Iowa State University economist Bruce Babcock says corn seems to be getting a “bad rap” for causing price hikes at the grocery store. “It is getting a bad rap and one reason why it’s getting a bad rap it’s so easy because corn is in almost all the food that we eat,” Babcock says. “People just think, ‘Well, if the price of corn has gone up $3 or $4 a bushel, that must mean it’s responsible for everything that’s happening with food prices.”

High-fructose corn syrup is an ingredient in many foods and is in nearly all soft drinks, but Babcock says it’s an incredibly small portion of each bottle or can of pop that’s sold so the per bushel price of field corn isn’t having “much” of an effect on the prices of soft drinks. “Really where almost all the corn in our food supply is going is in livestock feed and so as feed costs go up we’ll eventually see higher meat prices because of that,” Babcock says. “…Up until ethanol came in, that feed use of corn (accounted for) the vast majority of the corn crop.”
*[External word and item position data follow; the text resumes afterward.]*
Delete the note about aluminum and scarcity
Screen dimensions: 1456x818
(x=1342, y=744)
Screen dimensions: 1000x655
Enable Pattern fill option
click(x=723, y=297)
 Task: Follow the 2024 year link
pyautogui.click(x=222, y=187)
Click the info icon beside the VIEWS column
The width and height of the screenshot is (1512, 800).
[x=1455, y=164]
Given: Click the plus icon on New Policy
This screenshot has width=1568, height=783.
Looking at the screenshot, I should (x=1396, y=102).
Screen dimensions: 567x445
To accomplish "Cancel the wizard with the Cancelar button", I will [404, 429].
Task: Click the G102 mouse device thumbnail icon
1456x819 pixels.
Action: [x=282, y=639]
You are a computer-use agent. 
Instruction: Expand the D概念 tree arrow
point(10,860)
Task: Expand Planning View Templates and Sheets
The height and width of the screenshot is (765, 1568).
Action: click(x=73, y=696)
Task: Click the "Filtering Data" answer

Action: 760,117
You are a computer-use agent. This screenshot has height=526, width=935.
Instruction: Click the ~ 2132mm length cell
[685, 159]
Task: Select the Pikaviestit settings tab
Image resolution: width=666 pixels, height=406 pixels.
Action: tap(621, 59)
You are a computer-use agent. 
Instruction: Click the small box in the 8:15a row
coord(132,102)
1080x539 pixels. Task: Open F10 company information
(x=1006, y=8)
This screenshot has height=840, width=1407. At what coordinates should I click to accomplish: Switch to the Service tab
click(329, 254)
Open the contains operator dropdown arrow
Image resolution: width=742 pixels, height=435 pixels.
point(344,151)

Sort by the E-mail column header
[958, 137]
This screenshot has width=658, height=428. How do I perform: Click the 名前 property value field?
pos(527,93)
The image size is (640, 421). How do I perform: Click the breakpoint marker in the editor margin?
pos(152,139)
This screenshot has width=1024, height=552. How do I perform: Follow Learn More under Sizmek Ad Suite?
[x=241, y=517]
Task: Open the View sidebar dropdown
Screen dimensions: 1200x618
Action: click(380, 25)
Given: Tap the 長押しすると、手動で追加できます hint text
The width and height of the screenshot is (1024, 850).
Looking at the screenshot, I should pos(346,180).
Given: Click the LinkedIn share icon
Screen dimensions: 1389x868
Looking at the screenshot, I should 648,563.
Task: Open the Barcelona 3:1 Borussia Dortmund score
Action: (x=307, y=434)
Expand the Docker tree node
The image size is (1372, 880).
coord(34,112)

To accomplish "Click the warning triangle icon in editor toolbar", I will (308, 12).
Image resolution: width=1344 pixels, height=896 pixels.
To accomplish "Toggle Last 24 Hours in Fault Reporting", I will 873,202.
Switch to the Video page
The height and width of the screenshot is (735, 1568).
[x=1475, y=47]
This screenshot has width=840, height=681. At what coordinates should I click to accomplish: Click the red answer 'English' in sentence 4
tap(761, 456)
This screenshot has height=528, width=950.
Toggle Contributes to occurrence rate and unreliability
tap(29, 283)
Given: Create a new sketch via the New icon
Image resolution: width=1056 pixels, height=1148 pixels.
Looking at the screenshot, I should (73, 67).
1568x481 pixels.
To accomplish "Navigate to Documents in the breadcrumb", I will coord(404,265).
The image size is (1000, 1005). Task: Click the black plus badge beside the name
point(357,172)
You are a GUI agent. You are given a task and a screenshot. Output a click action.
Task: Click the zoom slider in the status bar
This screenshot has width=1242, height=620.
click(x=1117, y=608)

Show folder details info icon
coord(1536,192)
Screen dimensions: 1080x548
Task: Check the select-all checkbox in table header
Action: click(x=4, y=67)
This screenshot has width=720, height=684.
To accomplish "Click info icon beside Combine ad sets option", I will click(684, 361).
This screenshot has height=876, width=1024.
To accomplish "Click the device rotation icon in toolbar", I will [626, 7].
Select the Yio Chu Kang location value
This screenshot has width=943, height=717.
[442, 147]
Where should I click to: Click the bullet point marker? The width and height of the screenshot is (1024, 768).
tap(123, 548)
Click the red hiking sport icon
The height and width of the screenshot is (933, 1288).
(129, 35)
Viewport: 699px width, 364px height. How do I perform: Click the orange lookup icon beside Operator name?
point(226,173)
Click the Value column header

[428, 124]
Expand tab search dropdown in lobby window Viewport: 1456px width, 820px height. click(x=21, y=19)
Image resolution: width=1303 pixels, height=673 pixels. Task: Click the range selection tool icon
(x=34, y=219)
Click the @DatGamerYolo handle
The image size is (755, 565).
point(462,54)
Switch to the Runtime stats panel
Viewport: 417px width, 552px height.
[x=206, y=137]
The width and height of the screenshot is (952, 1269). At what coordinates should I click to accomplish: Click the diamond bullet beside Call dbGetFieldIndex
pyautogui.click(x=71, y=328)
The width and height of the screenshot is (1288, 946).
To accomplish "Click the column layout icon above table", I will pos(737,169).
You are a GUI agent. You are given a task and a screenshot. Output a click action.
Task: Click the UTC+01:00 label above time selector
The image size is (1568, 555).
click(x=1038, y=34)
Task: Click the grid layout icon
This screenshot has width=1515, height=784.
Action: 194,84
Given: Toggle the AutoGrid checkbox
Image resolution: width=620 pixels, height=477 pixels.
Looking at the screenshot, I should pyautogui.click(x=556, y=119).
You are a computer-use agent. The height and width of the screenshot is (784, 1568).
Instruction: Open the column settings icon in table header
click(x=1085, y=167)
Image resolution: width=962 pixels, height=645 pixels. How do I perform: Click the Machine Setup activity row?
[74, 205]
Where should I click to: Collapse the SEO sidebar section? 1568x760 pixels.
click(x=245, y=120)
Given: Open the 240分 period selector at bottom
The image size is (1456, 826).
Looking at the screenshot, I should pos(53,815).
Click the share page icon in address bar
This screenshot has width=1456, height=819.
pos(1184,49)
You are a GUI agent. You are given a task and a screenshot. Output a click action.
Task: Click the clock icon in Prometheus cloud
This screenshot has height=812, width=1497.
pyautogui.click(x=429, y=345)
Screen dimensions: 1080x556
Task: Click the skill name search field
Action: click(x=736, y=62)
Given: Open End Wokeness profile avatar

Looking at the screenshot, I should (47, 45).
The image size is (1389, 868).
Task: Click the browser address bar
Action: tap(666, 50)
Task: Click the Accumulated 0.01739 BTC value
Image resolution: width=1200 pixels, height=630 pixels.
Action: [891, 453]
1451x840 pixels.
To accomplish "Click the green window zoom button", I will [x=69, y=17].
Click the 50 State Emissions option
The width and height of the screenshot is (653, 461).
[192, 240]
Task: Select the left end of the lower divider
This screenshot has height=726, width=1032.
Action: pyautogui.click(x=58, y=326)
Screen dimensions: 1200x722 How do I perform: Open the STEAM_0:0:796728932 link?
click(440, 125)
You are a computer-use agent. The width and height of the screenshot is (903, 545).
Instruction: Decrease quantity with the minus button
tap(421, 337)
Some critics say rising corn prices are also raising prices at the pump. Gasoline prices for some premium blends have crossed the four-dollar-per-gallon threshold at some Iowa stations. However, Babcock says research suggests corn-based ethanol fuel is actually helping to reduce the cost of a gallon of gas, if it’s an ethanol blend. “A colleague of mine, professor Hayes and his graduate student, did a study on that and they came up with about 30 cents a gallon,” Babcock says. “I did another kind of study that said, ‘Given where we are today with ethanol what if we backed off a little bit? What would it be?’ and so if you had a 20 percent reduction in ethanol production, I estimated somewhere about four or five cents a gallon. Not big, but every little bit helps, I think.”

Babcock made his comments during a recent appearance on Iowa Public Television.